Title | Nursing Mirror PDF eBook |
Author | |
Publisher | |
Pages | 702 |
Release | 1985-07 |
Genre | Maternity nursing |
ISBN |
Title | Nursing Mirror PDF eBook |
Author | |
Publisher | |
Pages | 702 |
Release | 1985-07 |
Genre | Maternity nursing |
ISBN |
Title | Nursing Times, Nursing Mirror PDF eBook |
Author | |
Publisher | |
Pages | 698 |
Release | 2004 |
Genre | |
ISBN |
Title | Nursing Mirror and Midwives Journal PDF eBook |
Author | |
Publisher | |
Pages | 1004 |
Release | 1977 |
Genre | |
ISBN |
Title | The Nurse Apprentice, 1860–1977 PDF eBook |
Author | Ann Bradshaw |
Publisher | Routledge |
Pages | 435 |
Release | 2017-07-05 |
Genre | History |
ISBN | 1351884743 |
The British apprenticeship model of nurse training, developed under Florence Nightingale’s influence from 1860 at St Thomas’s Hospital, gained national and world-wide recognition. Its end was heralded with the publication of the last national syllabus from the General Nursing Council for England and Wales in 1977. This apprenticeship model, a crucial part of the history of British health care for over a century, is the subject of this book. Primary evidence, much of it original, is gained from Parliamentary debates and reports, syllabuses, long neglected nursing textbooks, major governmental and professional reports, and the voices of nurses themselves expressed through their professional journals. Primary sources are systematically re-examined and contextually interpreted in the light of new evidence. The study in particular interprets the contemporary attitudes and moral values underpinning the apprenticeship system, especially the place of vocation. The reasons for the ending of this system, arising in part from the cultural shifts of the 1960s, are explained in relation to this historical moral context. The reader sees how the self-understanding of the profession shifts, with much tension and disagreement, as mores change. The book fills a major gap in the history of nurse training, by giving a sustained account of the apprenticeship model of nursing in context, and charting changing values away from the historic vocational tradition. Its copious use of primary sources will make this a key text for nurses, historians and policy makers.
Title | Nursing History Review, Volume 29 PDF eBook |
Author | Arlene W. Keeling, PhD, RN, FAAN |
Publisher | Springer Publishing Company |
Pages | 251 |
Release | 2021-01-15 |
Genre | Medical |
ISBN | 0826166369 |
Nursing History Review, an annual peer-reviewed publication of the American Association for the History of Nursing, is a showcase for the most significant current research on nursing history. Regular sections include scholarly articles as well as reviews of the latest media publications on nursing and healthcare history. Historians, researchers, and individuals fascinated with the rich field of nursing will find Nursing History Review an important resource. The 29th volume of the review features a new section, "Hidden in Plain Sight", dedicated to highlighting nurses from underrepresented groups. Included in Volume 29: Rethinking the Tulsa Race Riot The Nurses of Ellis Island: Caring for the Huddled Masses Different Stories, Similar Results: Urban and Rural Nursing in the First Half of the Twentieth Century The Nursing of the All Saints Sisters Those of Little Note: Enslaved Plantation “Sick Nurses”

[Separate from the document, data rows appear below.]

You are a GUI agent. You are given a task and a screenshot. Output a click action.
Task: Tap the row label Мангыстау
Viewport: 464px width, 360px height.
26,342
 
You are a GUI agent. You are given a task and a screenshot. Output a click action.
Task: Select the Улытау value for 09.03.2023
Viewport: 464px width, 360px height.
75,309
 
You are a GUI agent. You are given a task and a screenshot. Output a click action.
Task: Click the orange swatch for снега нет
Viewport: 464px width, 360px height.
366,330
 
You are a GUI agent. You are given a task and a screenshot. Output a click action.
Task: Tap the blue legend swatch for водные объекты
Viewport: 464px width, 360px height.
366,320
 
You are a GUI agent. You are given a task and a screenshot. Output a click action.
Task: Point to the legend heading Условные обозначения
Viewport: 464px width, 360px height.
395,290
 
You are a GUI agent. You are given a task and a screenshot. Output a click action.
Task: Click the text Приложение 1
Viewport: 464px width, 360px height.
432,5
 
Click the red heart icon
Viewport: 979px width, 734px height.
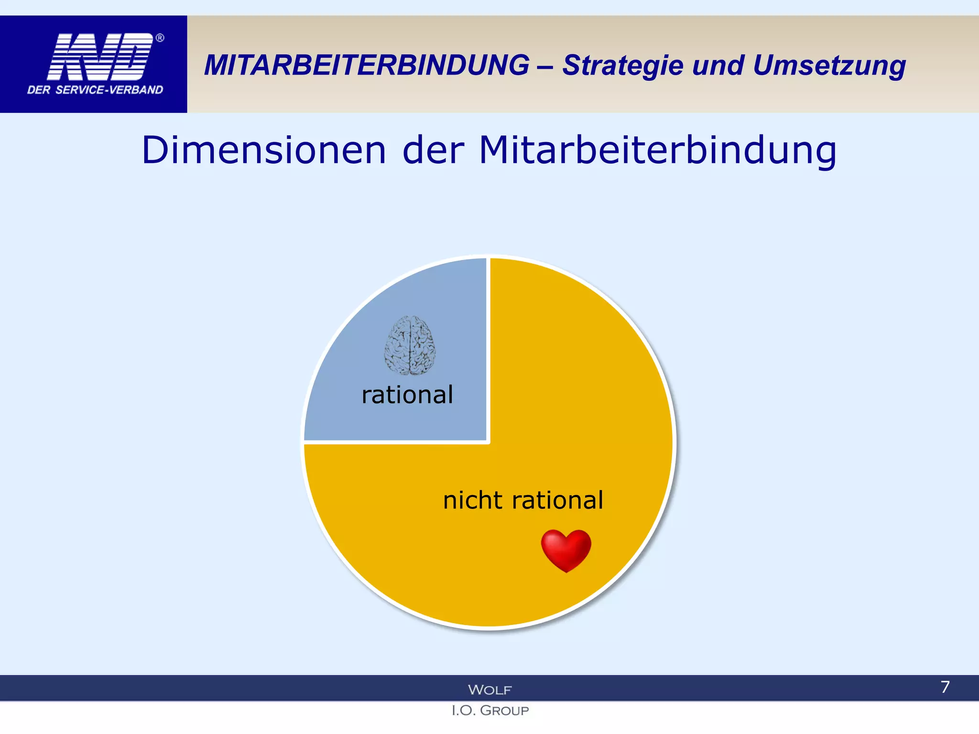pos(566,550)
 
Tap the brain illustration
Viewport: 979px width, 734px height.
pos(410,345)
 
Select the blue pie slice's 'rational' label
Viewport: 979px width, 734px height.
pos(407,395)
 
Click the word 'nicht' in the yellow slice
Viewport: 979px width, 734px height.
pos(473,500)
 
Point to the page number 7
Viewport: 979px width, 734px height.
pos(945,687)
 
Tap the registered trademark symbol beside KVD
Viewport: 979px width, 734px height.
pos(160,38)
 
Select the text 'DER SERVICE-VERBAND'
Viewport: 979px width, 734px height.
pos(95,90)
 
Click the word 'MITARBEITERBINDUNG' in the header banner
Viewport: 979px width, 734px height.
pos(367,65)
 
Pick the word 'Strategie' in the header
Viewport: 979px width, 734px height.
pos(622,66)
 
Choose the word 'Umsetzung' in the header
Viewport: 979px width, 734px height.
pos(829,66)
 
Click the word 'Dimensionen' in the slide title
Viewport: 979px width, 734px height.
pos(264,151)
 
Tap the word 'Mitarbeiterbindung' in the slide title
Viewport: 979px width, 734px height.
pos(657,151)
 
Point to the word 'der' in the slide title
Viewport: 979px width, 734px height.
pos(433,151)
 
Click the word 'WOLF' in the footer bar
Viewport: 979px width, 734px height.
pos(490,690)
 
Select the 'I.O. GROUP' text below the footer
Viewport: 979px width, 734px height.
pos(490,711)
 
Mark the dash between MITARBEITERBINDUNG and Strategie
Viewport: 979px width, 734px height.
pos(545,66)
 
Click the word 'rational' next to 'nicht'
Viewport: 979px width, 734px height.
pos(557,500)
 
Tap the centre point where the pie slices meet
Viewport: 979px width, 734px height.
pos(489,442)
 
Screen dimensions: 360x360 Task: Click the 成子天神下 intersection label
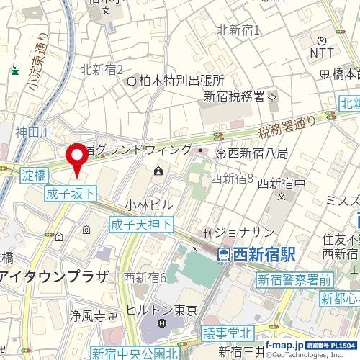pyautogui.click(x=142, y=225)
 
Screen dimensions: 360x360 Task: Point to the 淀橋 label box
pyautogui.click(x=34, y=175)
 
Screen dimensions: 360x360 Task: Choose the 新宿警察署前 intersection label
pyautogui.click(x=295, y=280)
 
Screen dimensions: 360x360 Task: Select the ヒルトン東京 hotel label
pyautogui.click(x=161, y=310)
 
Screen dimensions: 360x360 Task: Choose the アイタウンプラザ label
pyautogui.click(x=54, y=277)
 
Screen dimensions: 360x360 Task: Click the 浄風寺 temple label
pyautogui.click(x=92, y=315)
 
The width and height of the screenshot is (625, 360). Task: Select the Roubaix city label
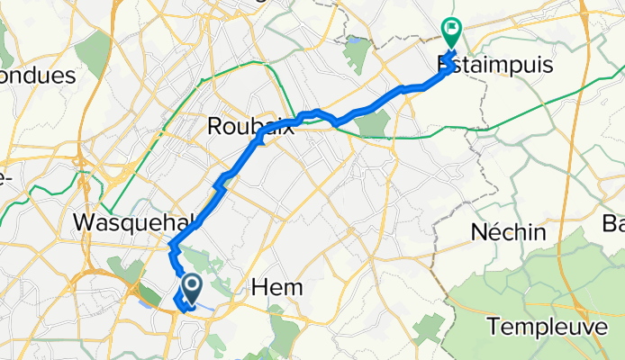pos(250,127)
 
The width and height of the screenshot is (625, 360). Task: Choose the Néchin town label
pos(509,232)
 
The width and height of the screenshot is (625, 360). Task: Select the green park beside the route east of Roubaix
pos(373,124)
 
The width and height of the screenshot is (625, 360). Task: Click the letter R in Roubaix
pos(215,127)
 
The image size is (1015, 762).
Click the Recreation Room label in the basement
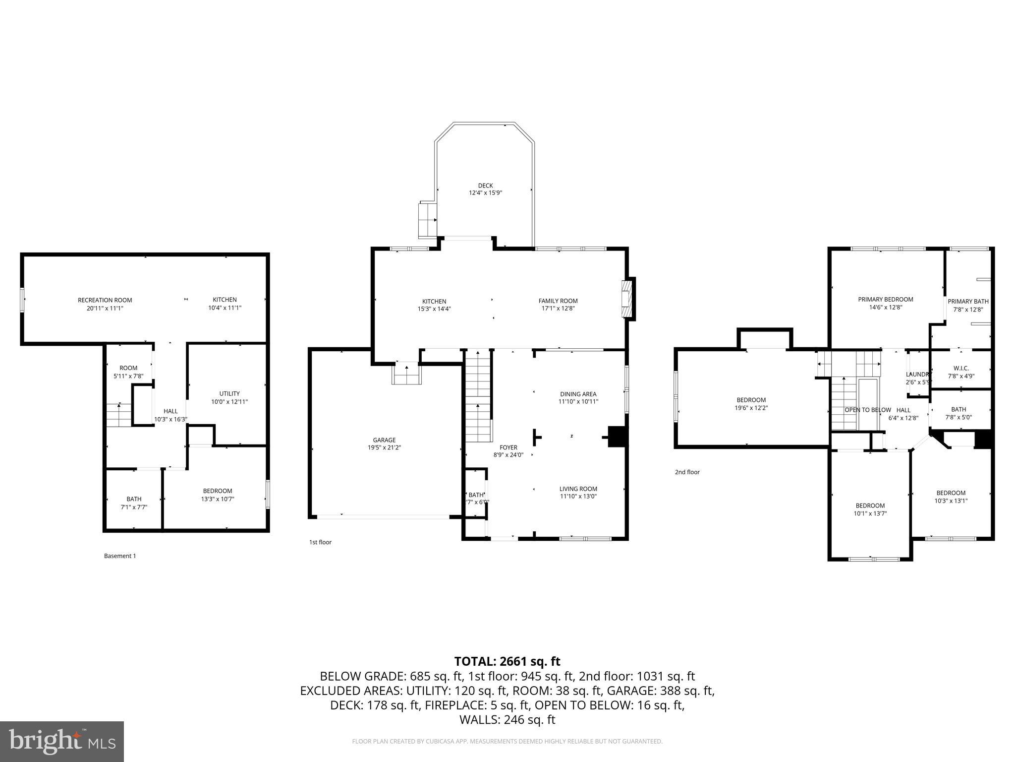(x=105, y=300)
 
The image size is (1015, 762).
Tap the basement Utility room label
(x=229, y=393)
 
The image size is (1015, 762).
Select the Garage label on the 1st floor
(x=384, y=440)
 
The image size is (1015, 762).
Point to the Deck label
(x=485, y=186)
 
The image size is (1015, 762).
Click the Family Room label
(x=558, y=301)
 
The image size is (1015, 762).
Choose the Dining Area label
(x=578, y=394)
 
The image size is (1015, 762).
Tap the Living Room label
(x=578, y=489)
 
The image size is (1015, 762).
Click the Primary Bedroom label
(x=885, y=299)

Title | Psychiatry in Britain PDF eBook |
Author | Shulamit Ramon |
Publisher | Routledge |
Pages | 408 |
Release | 2018-09-21 |
Genre | Psychology |
ISBN | 0429848293 |
Originally published in 1985, this book focuses on British psychiatric policies, particularly in the 1920s, and 1950s when the main legislation concerning mental illness was passed. It approaches policy primarily as the outcome of the relationship between politicians’ attitudes and those of professional groups in a specific social context. It examines the beliefs and theories of psychiatrists, nurses, psychologists and social workers, as well as the attitudes of government and MPs to mental illness, related services and its role in society. It is argued that the adherence to a medical-somatic view of mental illness by psychiatrists and politicians alike has led to the exclusion of viable alternatives, despite lip service being paid to some of them. It is shown that the issues of recent decades have important messages today, particularly in view of the 1982 amendments to the Mental Health Act and the debate about community services.